Steuernachforderungen sind bis zum 31. Dezember 1995 auch dann gemäß § 233a AO 1977 zu verzinsen, wenn sie sich aus der nachträglichen Erhöhung eines Kaufpreises ergeben und die rückwirkend entstandene Steuerschuld zu einer Änderung der Steuerfestsetzung nach § 175 Abs. 1 Satz 1 Nr. 2 AO 1977 führt.

AO 1977 § 175 Abs. 1 Satz 1 Nr. 2, § 233a Abs. 1 und 5.
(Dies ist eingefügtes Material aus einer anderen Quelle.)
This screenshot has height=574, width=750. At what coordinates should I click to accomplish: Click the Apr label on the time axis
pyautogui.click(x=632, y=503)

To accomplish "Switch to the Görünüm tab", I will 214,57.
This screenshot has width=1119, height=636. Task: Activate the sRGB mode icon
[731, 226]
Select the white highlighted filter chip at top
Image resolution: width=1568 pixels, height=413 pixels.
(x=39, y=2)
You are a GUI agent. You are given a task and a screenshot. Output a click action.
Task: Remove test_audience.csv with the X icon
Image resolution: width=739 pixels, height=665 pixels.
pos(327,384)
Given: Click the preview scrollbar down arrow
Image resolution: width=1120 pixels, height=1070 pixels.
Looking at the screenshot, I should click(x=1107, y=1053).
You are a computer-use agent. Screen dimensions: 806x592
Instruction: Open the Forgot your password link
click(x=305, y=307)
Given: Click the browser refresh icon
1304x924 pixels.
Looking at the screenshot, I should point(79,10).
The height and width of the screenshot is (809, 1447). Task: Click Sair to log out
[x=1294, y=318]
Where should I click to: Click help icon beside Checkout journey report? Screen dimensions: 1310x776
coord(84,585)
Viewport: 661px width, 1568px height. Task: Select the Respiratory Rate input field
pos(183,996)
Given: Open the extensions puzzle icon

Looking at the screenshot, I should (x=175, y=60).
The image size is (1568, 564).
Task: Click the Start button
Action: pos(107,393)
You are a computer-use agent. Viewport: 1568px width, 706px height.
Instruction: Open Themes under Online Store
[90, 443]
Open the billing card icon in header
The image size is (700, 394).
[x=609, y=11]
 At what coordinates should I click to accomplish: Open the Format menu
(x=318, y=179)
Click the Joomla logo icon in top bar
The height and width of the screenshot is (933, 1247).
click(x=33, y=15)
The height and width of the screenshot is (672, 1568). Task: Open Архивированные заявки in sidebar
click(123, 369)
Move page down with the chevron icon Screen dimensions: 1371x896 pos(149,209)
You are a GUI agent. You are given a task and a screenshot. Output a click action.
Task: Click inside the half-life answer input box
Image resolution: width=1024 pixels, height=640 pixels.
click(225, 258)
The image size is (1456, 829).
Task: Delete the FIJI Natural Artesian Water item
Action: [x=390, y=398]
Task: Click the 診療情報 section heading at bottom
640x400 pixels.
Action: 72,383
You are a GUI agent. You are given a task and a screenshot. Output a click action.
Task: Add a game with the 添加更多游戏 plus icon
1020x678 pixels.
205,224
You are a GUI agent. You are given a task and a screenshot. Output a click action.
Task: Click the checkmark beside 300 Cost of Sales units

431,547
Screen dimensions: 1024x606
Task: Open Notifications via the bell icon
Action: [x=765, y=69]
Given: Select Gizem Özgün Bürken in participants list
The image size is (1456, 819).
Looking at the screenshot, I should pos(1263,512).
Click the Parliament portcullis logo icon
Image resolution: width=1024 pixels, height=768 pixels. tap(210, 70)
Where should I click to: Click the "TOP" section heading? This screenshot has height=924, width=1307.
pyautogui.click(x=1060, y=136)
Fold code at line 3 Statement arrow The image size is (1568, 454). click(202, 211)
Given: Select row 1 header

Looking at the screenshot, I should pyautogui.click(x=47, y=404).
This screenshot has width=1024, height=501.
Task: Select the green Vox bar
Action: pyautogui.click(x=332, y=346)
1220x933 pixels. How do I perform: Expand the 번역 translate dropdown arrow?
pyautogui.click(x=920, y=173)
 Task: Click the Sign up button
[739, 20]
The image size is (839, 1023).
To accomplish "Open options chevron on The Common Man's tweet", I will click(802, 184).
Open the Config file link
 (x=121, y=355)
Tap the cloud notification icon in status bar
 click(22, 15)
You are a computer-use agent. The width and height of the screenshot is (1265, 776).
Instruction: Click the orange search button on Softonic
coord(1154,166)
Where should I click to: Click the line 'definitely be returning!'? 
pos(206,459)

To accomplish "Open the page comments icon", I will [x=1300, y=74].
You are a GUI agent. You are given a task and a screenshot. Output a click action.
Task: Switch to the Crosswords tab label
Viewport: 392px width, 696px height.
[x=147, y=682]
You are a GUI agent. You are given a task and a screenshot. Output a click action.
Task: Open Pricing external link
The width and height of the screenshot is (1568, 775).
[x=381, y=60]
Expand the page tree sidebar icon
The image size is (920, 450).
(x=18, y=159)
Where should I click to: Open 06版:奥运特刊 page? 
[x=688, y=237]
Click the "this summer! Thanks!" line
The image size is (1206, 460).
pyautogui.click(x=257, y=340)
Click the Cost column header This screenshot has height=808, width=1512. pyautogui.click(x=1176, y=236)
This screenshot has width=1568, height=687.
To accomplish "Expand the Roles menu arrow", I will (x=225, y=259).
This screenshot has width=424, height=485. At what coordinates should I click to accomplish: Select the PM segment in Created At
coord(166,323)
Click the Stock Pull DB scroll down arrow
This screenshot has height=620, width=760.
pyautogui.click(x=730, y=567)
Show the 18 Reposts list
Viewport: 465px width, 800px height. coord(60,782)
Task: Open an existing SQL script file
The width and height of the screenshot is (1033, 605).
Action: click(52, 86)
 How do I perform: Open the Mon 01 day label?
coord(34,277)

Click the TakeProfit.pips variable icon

Vorinstanz: FG München (EFG 1996, 906)

Sachverhalt

I.

Der Kläger und Revisionsbeklagte (Kläger) hatte seine im Privatvermögen gehaltene wesentliche Beteiligung mit Wirkung zum 1. Januar 1989 um 3.222.000 DM veräußert.

Der Kaufpreis wurde 1992 aufgrund der im Kaufvertrag getroffenen Vereinbarungen um 2.134.963,63 DM erhöht. Der Käufer zahlte den Erhöhungsbetrag im Oktober 1992 an den Kläger.

Der Beklagte und Revisionskläger (das Finanzamt - FA -) änderte daraufhin den Einkommensteuerbescheid 1989 nach § 175 Abs. 1 Nr. 2 der Abgabenordnung (AO 1977) und erhöhte die Einkommensteuer um 597.692 DM. Damit verbunden setzte er für die Zeit vom 1. April 1991 bis zur Fälligkeit der Steuernachforderung Zinsen nach § 233a AO 1977 in Höhe von (62.748 DM ./. Erstattungszinsen von 411 DM =) 62.337 DM fest. Der Einspruch blieb erfolglos.

Das Finanzgericht (FG) gab der gegen den Zinsbescheid gerichteten Klage statt (Entscheidungen der Finanzgerichte 1996, 906).

Mit der Revision rügt das FA Verletzung materiellen Rechts (§ 233a AO 1977).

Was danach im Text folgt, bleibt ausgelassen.